* WORK TO COMPLETE
Which lines of the entries below contain the string "computer"? Copy each one.

== AVAILABLE RECORDS ==

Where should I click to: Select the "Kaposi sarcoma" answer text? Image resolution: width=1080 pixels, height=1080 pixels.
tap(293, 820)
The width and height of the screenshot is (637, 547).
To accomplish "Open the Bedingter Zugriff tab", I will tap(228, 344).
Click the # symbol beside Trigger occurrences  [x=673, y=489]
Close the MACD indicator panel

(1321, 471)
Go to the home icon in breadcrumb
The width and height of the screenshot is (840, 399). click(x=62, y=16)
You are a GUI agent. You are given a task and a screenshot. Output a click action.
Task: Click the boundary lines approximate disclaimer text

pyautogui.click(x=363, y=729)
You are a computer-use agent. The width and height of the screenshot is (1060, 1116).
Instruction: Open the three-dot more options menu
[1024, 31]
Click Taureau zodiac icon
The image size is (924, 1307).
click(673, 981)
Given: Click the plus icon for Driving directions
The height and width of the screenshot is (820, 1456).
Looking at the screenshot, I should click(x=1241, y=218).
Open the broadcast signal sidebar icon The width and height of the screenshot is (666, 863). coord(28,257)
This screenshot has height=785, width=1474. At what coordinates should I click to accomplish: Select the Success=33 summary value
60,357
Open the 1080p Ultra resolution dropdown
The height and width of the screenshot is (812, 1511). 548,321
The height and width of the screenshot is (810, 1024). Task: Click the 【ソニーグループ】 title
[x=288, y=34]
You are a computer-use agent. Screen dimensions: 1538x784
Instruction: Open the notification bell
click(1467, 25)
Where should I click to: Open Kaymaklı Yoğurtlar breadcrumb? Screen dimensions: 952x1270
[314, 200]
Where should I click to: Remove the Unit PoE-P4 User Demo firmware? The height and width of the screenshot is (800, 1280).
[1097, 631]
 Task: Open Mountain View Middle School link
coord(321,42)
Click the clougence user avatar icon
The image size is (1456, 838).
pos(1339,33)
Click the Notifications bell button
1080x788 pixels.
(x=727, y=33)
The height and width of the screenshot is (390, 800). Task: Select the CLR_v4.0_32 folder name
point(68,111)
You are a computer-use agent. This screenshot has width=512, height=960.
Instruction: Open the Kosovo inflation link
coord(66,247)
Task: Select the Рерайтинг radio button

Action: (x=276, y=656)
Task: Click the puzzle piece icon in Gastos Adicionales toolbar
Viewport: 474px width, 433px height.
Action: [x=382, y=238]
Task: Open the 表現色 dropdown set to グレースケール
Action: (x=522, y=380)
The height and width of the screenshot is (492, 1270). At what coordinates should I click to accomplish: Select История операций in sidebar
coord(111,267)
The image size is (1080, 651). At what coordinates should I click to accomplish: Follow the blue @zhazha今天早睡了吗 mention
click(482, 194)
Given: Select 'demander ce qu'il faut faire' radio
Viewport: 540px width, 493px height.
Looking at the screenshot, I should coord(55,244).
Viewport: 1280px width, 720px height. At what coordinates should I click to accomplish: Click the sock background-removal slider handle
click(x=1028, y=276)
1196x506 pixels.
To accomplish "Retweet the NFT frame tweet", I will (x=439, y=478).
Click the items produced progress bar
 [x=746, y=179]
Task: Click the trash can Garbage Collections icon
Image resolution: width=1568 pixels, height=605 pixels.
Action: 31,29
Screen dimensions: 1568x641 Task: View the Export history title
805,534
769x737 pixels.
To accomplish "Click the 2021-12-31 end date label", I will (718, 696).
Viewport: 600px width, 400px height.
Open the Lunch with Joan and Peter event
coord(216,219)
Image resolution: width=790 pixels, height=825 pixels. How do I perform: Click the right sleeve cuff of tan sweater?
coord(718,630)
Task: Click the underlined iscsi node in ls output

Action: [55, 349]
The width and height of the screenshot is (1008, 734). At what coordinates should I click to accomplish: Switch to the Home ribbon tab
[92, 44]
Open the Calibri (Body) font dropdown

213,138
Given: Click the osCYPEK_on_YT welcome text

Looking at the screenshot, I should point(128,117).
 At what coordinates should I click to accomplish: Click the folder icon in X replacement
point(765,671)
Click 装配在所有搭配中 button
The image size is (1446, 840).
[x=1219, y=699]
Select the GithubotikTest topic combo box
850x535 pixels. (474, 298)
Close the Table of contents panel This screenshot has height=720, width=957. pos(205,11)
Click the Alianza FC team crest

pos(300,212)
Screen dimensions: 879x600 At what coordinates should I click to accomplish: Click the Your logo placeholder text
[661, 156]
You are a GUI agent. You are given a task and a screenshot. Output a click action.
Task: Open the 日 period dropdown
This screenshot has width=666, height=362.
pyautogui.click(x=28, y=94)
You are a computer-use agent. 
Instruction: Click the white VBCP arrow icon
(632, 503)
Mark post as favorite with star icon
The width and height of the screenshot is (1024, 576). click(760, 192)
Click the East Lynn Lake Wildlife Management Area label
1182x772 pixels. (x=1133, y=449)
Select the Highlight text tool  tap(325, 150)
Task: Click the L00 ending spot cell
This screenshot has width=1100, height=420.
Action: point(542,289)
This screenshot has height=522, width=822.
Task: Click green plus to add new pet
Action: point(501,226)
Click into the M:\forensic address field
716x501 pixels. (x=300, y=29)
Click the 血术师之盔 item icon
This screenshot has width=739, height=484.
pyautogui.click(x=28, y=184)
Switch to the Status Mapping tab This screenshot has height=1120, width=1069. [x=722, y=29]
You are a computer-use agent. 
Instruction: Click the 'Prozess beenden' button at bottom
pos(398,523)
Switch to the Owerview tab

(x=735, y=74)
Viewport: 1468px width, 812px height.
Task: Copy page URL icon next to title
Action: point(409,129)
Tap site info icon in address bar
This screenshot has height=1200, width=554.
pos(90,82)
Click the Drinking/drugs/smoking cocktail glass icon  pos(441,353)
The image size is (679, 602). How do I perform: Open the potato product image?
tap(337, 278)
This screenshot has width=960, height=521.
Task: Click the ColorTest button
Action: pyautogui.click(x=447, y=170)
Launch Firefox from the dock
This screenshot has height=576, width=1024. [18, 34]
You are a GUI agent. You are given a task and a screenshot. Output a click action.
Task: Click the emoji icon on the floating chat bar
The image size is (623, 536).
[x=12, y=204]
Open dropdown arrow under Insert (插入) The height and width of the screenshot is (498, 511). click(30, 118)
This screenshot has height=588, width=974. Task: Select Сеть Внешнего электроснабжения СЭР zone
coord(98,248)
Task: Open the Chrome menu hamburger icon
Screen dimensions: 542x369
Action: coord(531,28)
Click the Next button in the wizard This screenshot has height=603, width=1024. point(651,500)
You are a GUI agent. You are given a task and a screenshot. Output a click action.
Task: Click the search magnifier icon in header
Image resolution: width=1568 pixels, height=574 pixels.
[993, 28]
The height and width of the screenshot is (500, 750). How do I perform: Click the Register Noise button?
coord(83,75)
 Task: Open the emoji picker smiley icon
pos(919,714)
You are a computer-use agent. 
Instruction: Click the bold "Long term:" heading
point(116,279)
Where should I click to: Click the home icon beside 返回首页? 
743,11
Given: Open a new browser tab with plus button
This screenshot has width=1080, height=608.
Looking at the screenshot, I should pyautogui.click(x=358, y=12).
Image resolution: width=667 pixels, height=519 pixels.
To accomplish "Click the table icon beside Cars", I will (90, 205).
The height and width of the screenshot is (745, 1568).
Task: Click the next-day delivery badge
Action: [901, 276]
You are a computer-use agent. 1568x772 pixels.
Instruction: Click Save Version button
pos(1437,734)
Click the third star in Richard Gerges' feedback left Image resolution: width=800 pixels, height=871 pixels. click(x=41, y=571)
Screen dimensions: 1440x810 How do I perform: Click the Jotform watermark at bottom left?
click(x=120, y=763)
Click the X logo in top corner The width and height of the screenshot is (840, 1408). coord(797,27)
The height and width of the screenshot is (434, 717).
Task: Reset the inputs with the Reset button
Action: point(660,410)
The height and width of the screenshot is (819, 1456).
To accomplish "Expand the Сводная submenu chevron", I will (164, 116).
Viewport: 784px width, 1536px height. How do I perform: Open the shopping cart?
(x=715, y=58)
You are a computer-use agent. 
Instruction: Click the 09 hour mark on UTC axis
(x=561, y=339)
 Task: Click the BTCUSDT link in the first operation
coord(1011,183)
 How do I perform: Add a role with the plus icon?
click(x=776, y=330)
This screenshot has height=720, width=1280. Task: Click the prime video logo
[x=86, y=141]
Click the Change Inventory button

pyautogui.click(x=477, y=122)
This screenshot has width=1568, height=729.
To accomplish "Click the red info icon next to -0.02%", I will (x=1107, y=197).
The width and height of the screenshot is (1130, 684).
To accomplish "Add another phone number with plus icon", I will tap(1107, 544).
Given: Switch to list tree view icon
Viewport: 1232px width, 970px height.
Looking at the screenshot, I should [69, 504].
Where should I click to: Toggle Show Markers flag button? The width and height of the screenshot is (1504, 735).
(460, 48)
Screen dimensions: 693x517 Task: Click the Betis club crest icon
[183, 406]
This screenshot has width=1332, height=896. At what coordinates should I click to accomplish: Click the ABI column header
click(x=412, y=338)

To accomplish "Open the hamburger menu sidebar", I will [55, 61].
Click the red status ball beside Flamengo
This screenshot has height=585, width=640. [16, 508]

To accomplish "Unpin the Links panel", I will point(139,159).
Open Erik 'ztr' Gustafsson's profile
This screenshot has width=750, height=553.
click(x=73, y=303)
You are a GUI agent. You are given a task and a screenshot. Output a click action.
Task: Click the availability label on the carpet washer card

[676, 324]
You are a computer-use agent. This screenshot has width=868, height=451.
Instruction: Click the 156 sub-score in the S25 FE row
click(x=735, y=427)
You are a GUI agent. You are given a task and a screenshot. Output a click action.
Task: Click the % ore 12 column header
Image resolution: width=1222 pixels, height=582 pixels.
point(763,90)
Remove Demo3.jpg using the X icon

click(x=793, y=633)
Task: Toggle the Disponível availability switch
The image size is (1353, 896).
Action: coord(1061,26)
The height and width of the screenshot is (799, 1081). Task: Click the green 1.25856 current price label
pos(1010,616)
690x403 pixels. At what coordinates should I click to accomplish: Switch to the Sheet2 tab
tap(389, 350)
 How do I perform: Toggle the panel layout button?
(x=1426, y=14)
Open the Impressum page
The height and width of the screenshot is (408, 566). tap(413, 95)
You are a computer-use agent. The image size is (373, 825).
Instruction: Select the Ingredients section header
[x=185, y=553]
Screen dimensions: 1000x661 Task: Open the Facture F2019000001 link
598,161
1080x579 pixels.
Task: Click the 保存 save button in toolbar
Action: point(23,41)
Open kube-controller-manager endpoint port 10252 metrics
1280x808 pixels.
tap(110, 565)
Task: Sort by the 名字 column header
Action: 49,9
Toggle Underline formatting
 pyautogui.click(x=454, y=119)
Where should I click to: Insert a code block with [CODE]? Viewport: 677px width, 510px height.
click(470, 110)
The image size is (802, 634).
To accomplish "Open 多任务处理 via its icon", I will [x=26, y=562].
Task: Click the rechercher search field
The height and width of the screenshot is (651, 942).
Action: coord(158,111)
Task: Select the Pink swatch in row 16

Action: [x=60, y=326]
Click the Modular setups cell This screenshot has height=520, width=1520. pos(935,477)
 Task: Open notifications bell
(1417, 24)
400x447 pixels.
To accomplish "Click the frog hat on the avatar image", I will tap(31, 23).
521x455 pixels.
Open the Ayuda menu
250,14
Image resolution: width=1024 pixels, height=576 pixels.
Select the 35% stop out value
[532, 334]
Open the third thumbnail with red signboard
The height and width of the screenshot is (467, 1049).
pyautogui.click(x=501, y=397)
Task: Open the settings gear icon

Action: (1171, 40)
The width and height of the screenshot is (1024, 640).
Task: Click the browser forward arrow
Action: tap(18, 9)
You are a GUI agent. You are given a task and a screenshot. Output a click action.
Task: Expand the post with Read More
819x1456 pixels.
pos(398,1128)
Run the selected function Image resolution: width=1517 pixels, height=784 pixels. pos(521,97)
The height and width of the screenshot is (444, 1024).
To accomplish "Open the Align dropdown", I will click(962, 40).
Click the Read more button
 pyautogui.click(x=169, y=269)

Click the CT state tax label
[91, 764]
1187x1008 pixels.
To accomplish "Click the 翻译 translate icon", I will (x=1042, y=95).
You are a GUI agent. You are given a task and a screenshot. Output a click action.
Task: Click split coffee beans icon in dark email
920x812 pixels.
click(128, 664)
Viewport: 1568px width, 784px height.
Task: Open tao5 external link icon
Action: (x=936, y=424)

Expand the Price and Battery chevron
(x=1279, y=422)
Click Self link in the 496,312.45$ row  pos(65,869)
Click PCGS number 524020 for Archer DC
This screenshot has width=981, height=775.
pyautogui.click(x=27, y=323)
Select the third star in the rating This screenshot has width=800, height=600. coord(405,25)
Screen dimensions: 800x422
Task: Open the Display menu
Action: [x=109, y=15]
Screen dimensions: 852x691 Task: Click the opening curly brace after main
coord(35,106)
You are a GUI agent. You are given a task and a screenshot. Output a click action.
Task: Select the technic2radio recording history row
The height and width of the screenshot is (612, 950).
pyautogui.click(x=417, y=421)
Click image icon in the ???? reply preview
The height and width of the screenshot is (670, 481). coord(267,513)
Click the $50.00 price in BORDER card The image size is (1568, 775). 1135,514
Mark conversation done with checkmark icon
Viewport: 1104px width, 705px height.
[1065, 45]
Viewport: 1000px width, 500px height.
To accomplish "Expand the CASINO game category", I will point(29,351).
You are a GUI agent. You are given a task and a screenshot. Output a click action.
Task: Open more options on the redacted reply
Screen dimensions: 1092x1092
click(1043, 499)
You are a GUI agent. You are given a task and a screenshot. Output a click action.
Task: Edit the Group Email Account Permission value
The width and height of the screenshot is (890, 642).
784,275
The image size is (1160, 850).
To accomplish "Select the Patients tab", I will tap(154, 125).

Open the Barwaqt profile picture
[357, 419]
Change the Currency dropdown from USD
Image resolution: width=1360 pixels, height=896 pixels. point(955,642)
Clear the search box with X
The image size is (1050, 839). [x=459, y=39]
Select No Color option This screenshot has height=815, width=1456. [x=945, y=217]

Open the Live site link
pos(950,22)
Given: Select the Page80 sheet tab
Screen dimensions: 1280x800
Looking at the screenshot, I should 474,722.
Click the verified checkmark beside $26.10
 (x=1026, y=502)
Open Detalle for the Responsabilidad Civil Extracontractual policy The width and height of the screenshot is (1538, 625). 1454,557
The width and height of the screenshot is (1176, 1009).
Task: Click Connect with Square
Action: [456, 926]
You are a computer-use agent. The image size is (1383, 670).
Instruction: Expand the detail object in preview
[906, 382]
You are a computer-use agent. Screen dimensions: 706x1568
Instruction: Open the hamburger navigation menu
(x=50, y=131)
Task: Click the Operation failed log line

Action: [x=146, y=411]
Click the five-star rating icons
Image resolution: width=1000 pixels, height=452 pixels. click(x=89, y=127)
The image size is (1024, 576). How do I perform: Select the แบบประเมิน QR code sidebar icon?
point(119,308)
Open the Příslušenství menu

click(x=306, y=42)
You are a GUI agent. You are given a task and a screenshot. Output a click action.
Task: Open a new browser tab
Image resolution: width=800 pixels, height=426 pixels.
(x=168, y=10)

===

* EXERCISE ANSWER
You are a computer-use agent. The width and height of the screenshot is (1060, 1116).
You are a computer-use agent. Screen dimensions: 1538x784
You are a computer-use agent. This screenshot has width=512, height=960.
You are a computer-use agent. 
You are a computer-use agent. 
You are a computer-use agent. 
You are a computer-use agent. 1568x772 pixels.
You are a computer-use agent. 
You are a computer-use agent. This screenshot has width=868, height=451.
You are a computer-use agent. The image size is (373, 825).
You are a computer-use agent. The image size is (1383, 670).
You are a computer-use agent. Screen dimensions: 706x1568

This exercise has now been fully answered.